Activity:
Your output should repeat each record below with no differences.

Given data START

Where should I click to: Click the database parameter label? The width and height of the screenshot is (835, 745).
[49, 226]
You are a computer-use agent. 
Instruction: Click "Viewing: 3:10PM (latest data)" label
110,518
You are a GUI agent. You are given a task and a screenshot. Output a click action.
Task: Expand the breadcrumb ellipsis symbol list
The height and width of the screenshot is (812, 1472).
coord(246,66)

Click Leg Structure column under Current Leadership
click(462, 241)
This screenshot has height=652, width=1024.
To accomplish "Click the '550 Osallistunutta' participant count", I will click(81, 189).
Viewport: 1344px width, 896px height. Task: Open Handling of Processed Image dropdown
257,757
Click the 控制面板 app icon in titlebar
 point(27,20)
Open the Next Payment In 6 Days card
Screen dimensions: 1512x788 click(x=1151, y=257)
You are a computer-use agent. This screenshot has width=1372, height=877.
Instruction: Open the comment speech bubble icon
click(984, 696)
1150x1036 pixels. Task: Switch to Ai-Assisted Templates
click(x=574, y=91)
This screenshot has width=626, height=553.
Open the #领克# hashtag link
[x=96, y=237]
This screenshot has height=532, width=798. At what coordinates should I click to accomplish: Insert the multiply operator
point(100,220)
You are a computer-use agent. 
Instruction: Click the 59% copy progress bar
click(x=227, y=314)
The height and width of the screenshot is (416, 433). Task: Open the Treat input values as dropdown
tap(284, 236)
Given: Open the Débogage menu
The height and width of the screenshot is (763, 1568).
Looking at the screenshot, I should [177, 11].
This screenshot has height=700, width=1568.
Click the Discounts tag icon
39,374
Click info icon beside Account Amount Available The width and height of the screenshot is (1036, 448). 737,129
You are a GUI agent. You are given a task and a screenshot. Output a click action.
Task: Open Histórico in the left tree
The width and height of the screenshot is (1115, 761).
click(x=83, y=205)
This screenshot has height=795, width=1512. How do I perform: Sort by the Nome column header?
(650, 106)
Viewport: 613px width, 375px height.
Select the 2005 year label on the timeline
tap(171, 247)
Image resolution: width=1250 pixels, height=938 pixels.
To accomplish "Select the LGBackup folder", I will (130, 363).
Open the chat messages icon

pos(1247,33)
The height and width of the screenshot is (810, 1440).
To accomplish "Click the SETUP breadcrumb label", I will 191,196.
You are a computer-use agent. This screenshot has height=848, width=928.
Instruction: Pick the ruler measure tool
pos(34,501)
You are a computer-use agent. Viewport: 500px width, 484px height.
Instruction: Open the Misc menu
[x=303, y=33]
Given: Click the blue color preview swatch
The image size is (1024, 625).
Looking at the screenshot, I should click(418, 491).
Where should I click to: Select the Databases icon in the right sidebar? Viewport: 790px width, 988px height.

Given data END

Written answer:
Where should I click to: Click the database parameter label? The width and height of the screenshot is (835, 745).
[49, 226]
You are a computer-use agent. 
Instruction: Click "Viewing: 3:10PM (latest data)" label
110,518
You are a GUI agent. You are given a task and a screenshot. Output a click action.
Task: Expand the breadcrumb ellipsis symbol list
The height and width of the screenshot is (812, 1472).
coord(246,66)

Click Leg Structure column under Current Leadership
click(462, 241)
This screenshot has height=652, width=1024.
To accomplish "Click the '550 Osallistunutta' participant count", I will click(81, 189).
Viewport: 1344px width, 896px height. Task: Open Handling of Processed Image dropdown
257,757
Click the 控制面板 app icon in titlebar
 point(27,20)
Open the Next Payment In 6 Days card
Screen dimensions: 1512x788 click(x=1151, y=257)
You are a computer-use agent. This screenshot has width=1372, height=877.
Instruction: Open the comment speech bubble icon
click(984, 696)
1150x1036 pixels. Task: Switch to Ai-Assisted Templates
click(x=574, y=91)
This screenshot has width=626, height=553.
Open the #领克# hashtag link
[x=96, y=237]
This screenshot has height=532, width=798. At what coordinates should I click to accomplish: Insert the multiply operator
point(100,220)
You are a computer-use agent. 
Instruction: Click the 59% copy progress bar
click(x=227, y=314)
The height and width of the screenshot is (416, 433). Task: Open the Treat input values as dropdown
tap(284, 236)
Given: Open the Débogage menu
The height and width of the screenshot is (763, 1568).
Looking at the screenshot, I should [177, 11].
This screenshot has height=700, width=1568.
Click the Discounts tag icon
39,374
Click info icon beside Account Amount Available The width and height of the screenshot is (1036, 448). 737,129
You are a GUI agent. You are given a task and a screenshot. Output a click action.
Task: Open Histórico in the left tree
The width and height of the screenshot is (1115, 761).
click(x=83, y=205)
This screenshot has height=795, width=1512. How do I perform: Sort by the Nome column header?
(650, 106)
Viewport: 613px width, 375px height.
Select the 2005 year label on the timeline
tap(171, 247)
Image resolution: width=1250 pixels, height=938 pixels.
To accomplish "Select the LGBackup folder", I will (130, 363).
Open the chat messages icon

pos(1247,33)
The height and width of the screenshot is (810, 1440).
To accomplish "Click the SETUP breadcrumb label", I will 191,196.
You are a computer-use agent. This screenshot has height=848, width=928.
Instruction: Pick the ruler measure tool
pos(34,501)
You are a computer-use agent. Viewport: 500px width, 484px height.
Instruction: Open the Misc menu
[x=303, y=33]
Given: Click the blue color preview swatch
The image size is (1024, 625).
Looking at the screenshot, I should click(418, 491).
Where should I click to: Select the Databases icon in the right sidebar? Viewport: 790px width, 988px height.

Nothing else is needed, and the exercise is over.